● What the task asks:
Would you reproduce exactly the lines below from the one holding "Task: Click the green B flare class label" through the one holding "Open the More", inclusive, and no others?

● Data to use:
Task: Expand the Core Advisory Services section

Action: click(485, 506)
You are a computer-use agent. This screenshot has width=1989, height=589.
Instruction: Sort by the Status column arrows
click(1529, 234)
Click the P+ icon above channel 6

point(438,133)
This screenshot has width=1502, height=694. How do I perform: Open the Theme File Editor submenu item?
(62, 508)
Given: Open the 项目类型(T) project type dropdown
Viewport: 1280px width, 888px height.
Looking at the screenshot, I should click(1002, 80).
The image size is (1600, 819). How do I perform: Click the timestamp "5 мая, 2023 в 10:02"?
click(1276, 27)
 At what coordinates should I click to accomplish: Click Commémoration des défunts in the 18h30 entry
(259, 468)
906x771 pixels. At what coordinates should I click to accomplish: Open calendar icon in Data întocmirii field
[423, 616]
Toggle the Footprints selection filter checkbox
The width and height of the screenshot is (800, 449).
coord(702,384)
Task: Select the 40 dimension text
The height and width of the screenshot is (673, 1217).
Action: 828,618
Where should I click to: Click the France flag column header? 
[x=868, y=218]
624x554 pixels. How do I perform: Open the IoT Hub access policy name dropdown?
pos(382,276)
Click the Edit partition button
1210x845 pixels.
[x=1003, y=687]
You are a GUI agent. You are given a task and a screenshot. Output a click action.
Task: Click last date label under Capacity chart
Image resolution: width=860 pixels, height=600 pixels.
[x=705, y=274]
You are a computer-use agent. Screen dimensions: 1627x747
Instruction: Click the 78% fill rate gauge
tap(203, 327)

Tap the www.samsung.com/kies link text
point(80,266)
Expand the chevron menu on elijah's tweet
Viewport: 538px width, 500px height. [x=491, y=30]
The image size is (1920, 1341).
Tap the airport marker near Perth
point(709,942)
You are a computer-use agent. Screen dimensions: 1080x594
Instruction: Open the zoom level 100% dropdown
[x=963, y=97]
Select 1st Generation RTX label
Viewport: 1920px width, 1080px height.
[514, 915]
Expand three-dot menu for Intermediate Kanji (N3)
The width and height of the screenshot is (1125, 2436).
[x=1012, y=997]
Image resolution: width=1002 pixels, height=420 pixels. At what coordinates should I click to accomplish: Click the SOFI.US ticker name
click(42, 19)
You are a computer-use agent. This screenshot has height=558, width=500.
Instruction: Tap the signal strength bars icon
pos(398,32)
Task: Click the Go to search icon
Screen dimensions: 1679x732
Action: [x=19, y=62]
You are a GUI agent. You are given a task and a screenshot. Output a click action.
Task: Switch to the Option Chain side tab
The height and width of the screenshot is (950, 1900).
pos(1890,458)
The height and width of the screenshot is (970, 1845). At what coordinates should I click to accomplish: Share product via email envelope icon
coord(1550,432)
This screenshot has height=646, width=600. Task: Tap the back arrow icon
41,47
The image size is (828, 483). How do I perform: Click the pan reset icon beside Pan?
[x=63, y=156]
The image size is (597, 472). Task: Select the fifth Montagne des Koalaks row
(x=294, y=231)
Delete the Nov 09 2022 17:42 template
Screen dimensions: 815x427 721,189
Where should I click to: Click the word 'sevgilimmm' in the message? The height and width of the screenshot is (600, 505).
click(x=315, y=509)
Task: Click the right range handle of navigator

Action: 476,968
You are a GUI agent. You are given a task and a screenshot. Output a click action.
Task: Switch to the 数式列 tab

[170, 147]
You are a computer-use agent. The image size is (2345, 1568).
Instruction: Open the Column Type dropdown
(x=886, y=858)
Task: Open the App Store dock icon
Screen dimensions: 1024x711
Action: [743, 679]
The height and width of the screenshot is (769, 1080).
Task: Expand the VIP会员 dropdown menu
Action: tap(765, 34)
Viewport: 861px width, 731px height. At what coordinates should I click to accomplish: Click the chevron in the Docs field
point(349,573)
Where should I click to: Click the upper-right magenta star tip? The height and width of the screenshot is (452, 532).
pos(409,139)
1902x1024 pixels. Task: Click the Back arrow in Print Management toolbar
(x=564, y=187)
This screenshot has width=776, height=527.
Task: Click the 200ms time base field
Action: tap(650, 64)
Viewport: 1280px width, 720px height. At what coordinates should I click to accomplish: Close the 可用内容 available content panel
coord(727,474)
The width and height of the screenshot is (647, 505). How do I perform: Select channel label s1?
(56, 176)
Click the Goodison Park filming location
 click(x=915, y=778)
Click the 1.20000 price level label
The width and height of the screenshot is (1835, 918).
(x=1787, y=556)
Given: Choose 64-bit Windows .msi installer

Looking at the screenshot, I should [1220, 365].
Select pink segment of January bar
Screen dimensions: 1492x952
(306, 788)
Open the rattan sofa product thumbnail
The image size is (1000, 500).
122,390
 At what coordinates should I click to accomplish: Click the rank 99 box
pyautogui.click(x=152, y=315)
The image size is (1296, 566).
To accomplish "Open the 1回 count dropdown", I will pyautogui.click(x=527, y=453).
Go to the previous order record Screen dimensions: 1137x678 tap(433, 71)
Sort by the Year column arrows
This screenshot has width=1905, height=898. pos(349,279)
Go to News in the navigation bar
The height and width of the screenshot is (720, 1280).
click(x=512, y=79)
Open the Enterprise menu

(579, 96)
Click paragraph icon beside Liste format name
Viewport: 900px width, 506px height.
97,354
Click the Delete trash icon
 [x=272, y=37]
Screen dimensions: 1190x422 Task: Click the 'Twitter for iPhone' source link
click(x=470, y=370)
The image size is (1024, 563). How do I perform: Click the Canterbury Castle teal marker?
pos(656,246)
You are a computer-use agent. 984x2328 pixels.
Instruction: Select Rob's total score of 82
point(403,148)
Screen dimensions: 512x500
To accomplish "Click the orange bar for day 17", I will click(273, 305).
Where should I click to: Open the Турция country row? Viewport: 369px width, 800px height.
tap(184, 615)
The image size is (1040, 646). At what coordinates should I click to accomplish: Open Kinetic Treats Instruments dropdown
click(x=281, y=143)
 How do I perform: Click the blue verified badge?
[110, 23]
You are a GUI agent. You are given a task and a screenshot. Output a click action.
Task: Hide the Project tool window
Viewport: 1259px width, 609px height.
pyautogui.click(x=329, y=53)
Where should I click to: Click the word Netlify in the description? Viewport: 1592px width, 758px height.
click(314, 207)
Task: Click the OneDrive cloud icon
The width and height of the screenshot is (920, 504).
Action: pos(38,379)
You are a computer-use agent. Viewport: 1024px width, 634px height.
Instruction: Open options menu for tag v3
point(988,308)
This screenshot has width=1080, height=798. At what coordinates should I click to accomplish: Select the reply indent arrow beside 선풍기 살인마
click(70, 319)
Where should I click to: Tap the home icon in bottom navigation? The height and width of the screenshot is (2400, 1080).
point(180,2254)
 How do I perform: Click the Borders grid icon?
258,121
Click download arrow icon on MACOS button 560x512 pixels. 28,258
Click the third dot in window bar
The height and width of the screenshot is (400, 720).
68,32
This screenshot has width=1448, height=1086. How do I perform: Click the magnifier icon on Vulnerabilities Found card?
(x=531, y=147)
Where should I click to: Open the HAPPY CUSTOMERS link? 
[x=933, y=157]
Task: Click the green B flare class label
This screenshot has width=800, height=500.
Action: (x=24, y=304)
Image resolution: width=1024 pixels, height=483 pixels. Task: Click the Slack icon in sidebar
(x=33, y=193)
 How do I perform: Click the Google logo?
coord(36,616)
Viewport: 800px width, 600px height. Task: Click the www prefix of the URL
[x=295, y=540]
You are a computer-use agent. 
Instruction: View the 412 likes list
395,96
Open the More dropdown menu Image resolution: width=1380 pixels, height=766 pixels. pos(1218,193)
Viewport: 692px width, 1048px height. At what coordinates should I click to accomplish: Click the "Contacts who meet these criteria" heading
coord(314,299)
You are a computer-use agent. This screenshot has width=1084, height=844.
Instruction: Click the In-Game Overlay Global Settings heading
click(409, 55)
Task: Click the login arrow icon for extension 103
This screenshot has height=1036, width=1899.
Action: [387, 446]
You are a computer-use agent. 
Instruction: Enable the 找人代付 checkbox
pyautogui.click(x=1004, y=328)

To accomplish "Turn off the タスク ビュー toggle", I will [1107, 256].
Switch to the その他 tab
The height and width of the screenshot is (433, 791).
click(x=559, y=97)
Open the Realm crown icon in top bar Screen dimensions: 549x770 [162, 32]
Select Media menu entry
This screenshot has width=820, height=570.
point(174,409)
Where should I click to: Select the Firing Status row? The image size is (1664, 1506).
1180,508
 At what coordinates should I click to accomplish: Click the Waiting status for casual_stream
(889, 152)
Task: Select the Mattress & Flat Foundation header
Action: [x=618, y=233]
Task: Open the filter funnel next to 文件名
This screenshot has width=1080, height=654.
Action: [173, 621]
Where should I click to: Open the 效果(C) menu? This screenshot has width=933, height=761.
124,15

● Result of the exercise:
Task: Click the green B flare class label
This screenshot has width=800, height=500.
Action: (x=24, y=304)
Image resolution: width=1024 pixels, height=483 pixels. Task: Click the Slack icon in sidebar
(x=33, y=193)
 How do I perform: Click the Google logo?
coord(36,616)
Viewport: 800px width, 600px height. Task: Click the www prefix of the URL
[x=295, y=540]
You are a computer-use agent. 
Instruction: View the 412 likes list
395,96
Open the More dropdown menu Image resolution: width=1380 pixels, height=766 pixels. pos(1218,193)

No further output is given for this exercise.